機械学習は、音声認識を含むあらゆる種類のタスクに使用されます。Google、Alexa、Siriなどの音声アシスタントは、人間の音声を理解するように訓練された機械学習技術により、人間の声を非常によく理解しています。彼らは大量の人間の音声サンプルを訓練し、どの音がどの単語に対応するかをよりよく理解するようになりました。

自動運転車は、コンピューターをトレーニングする機械学習技術を使用して、道路上の物体を識別し、それらに正しく応答する方法を示します。Googleフォトには、機械学習を使用して写真に写っている人や動物を自動的に識別するライブアルバムなどの機能が満載です。

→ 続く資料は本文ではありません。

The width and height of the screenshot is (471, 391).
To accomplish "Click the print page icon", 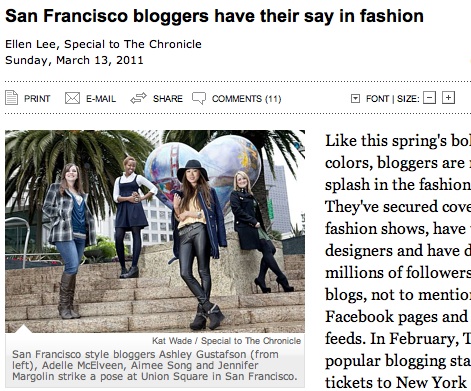I will [11, 98].
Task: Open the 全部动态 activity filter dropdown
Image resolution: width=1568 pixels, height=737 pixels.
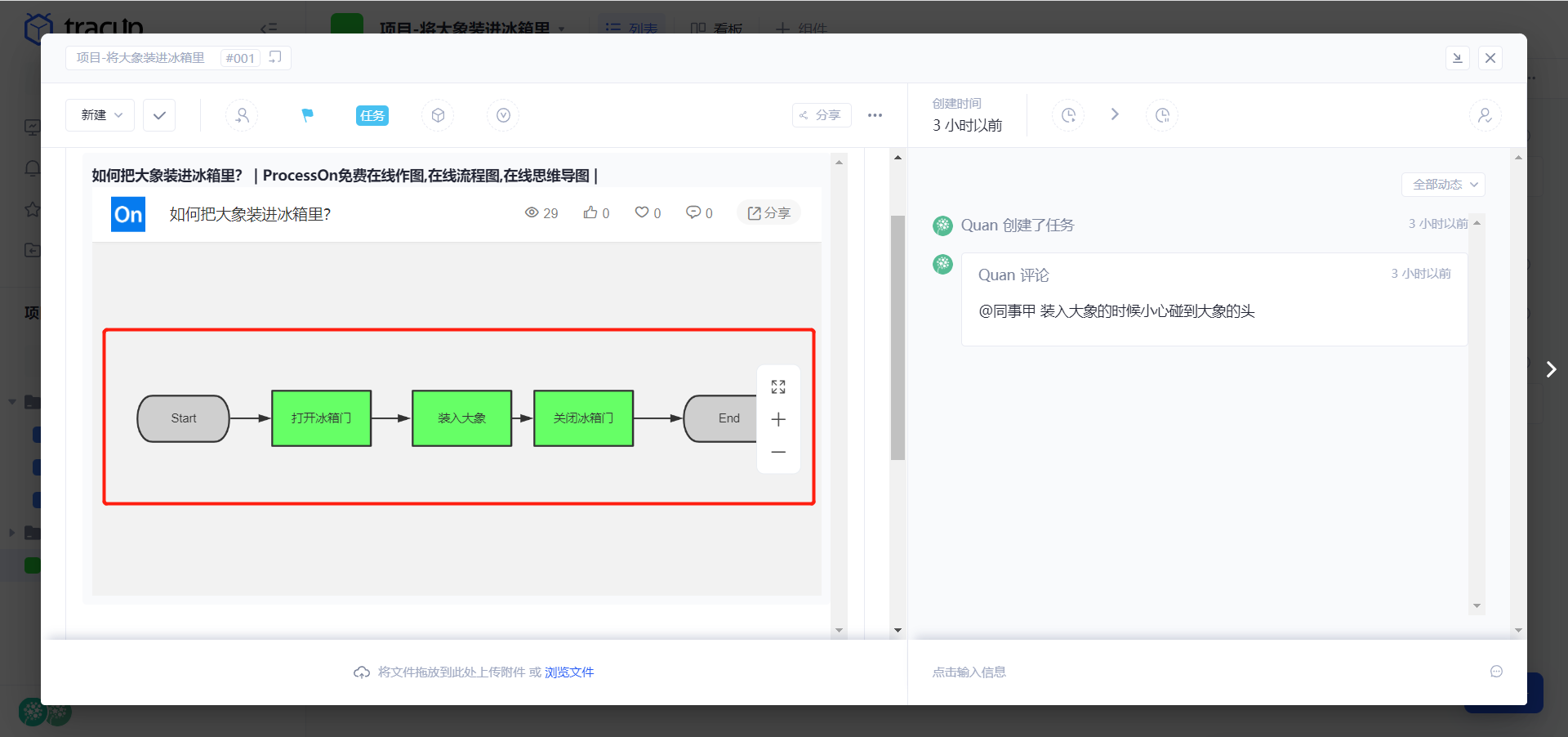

AlphabetのDeepMindは、機械学習を使用して、複雑なボードゲームの囲碁をプレイして世界最高の人間を打ち負かすことができるコンピュータープログラムであるAlphaGoを作成しました。機械学習は、チェスからDOTA2まで他のゲームをプレイするのに優れたコンピューターを作成するためにも使用されています。

機械学習は、最新のiPhoneのFaceIDにも使用されています。iPhoneは、顔の識別を学習するニューラルネットワークを構築します。また、Appleには、このタスクやその他の機械学習タスクのすべての数値計算を実行する専用の「ニューラルエンジン」チップが含まれています。

機械学習は、クレジットカード詐欺の特定から、ショッピングWebサイトでのパーソナライズされた製品の推奨まで、他のさまざまな目的に使用できます。

しかし、機械学習で作成されたニューラルネットワークは本当に何も理解していません。彼らは彼らが訓練された狭いタスクを達成することができる有益なプログラムであり、それだけです。

画像クレジット:Phonlamai Photo /Shutterstock.com、Tatiana Shepeleva /Shutterstock.com、Sundry Photography / Shutterstock.com。